L-Unjoni hija bbażata fuq il-valuri tar-rispett għad-dinjità tal-bniedem, il-libertà, id-demokrazija, l-ugwaljanza, l-istat tad-dritt u r-rispett għad-drittijiet tal-bniedem, inklużi d-drittijiet ta' persuni li jagħmlu parti minn minoranzi. Dawn il-valuri huma komuni għall-Istati Membri f'soċjetà fejn jipprevalu l-pluraliżmu, in-non-diskriminazzjoni, it-tolleranza, il-ġustizzja, is-solidarjetà u l-ugwaljanza bejn in-nisa u l-irġiel.

Below is the Lord's Prayer in Maltese compared to other Semitic languages (Arabic and Syriac) which cognates highlighted:

Our Father, who art in heaven, hallowed be thy name. Thy kingdom come, thy will be done, on earth, as it is in heaven.

Give us this day our daily bread and forgive us our trespasses as we

forgive those who trespass against us;

and lead us not into temptation, but deliver us from evil.

Amen

Ħobżna ta' kuljum agħtina llum. Aħfrilna dnubietna, bħalma naħfru lil min hu ħati għalina.

U la ddaħħalniex fit-tiġrib, iżda eħlisna mid-deni.

Ammen

ʔabāna, allaḏi fī as-samāwāt, li-yataqaddas ismuka, li-yaʔti malakūtuka, li-takun mašīʔatuka, kamā fī as-samāʔi kaḏālika ʕalā al-arḍ.

ḵubzana kafāfanā ʔaʕṭinā alyawm, wa aḡfir lanā ḏunūbanā, kamā naḡfiru naḥnu ʔayḍan lil-muḏnibīn ʔilaynā.

wa lā tudḵilna fī tajāriba, lākin najjinā min aš-širrīr.

ʔāmīn

hab lan lahmo d-sunqonan yowmono washbuq lan hawbayn wahtohayn

aykano doph hnan shbaqan l-hayobayn lo ta`lan l-nesyuno elo paso lan men bisho

Amin

Although the original vocabulary of Maltese was Siculo-Arabic, it has incorporated a large number of borrowings from Romance sources (Sicilian, Italian, and French) and, more recently, Germanic ones (from English).

The historical source of modern Maltese vocabulary is 52% Italian/Sicilian, 32% Siculo-Arabic, and 6% English, with some of the remainder being French. Today, most function words are Semitic, so despite only making up about a third of the vocabulary, they are the most used when speaking the language. In this way, Maltese is similar to English, a Germanic language that has been strongly influenced by Norman French and Latin (58% of English vocabulary). As a result of this, Romance language-speakers (and to a lesser extent English speakers) can often easily understand more technical ideas expressed in Maltese, such as Ġeografikament, l-Ewropa hi parti tas-superkontinent ta' l-Ewrasja ('Geographically, Europe is part of the supercontinent of Eurasia'), while not understanding a single word of a basic sentence such as Ir-raġel qiegħed fid-dar ('The man is in the house'), which would be easily understood by any Arabic speaker.
------------------------------------------------------------------------
Exercise aim: Reproduce the passage on the Maltese language from "Below is the" up to and including "is in heaven.".

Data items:
------------------------------------------------------------------------
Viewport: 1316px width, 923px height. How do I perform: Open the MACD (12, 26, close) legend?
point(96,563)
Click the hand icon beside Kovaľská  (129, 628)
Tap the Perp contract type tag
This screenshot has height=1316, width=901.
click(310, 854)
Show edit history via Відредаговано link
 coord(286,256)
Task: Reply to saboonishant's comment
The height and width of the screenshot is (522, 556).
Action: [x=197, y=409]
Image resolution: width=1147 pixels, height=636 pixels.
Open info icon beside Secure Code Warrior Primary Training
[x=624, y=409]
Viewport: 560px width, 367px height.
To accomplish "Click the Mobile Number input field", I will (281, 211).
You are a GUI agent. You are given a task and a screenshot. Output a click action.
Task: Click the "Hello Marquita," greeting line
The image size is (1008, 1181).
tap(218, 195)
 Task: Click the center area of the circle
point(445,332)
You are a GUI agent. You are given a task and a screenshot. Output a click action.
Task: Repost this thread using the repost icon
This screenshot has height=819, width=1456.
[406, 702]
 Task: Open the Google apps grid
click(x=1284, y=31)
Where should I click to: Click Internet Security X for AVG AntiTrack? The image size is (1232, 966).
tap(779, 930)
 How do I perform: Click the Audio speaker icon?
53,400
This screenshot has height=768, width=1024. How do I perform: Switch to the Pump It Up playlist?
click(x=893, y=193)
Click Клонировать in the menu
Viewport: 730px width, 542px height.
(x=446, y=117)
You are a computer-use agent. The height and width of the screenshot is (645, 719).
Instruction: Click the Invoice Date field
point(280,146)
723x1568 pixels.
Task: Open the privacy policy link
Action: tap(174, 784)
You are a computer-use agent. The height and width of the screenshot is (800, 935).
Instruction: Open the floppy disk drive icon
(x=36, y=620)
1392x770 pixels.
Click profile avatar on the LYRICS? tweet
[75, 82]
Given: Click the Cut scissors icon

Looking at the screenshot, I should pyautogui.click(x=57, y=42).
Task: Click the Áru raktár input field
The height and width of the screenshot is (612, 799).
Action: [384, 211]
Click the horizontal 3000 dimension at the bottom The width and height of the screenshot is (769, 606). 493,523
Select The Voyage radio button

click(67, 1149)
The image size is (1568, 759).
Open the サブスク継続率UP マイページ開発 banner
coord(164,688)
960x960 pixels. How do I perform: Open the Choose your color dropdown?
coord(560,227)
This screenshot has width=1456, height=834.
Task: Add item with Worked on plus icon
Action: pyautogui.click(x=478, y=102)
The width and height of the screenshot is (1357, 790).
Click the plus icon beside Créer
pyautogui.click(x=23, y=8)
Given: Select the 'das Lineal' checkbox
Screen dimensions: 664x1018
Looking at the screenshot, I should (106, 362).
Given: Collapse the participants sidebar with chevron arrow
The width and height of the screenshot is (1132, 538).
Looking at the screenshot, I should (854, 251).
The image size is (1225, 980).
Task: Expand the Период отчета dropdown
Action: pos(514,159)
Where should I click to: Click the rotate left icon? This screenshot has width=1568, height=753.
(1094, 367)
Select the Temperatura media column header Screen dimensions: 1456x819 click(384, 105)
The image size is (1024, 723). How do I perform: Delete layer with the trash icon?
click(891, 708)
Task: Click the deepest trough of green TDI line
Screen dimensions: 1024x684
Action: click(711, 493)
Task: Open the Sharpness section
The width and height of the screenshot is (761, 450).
------------------------------------------------------------------------
Reply:
Below is the Lord's Prayer in Maltese compared to other Semitic languages (Arabic and Syriac) which cognates highlighted:

Our Father, who art in heaven, hallowed be thy name. Thy kingdom come, thy will be done, on earth, as it is in heaven.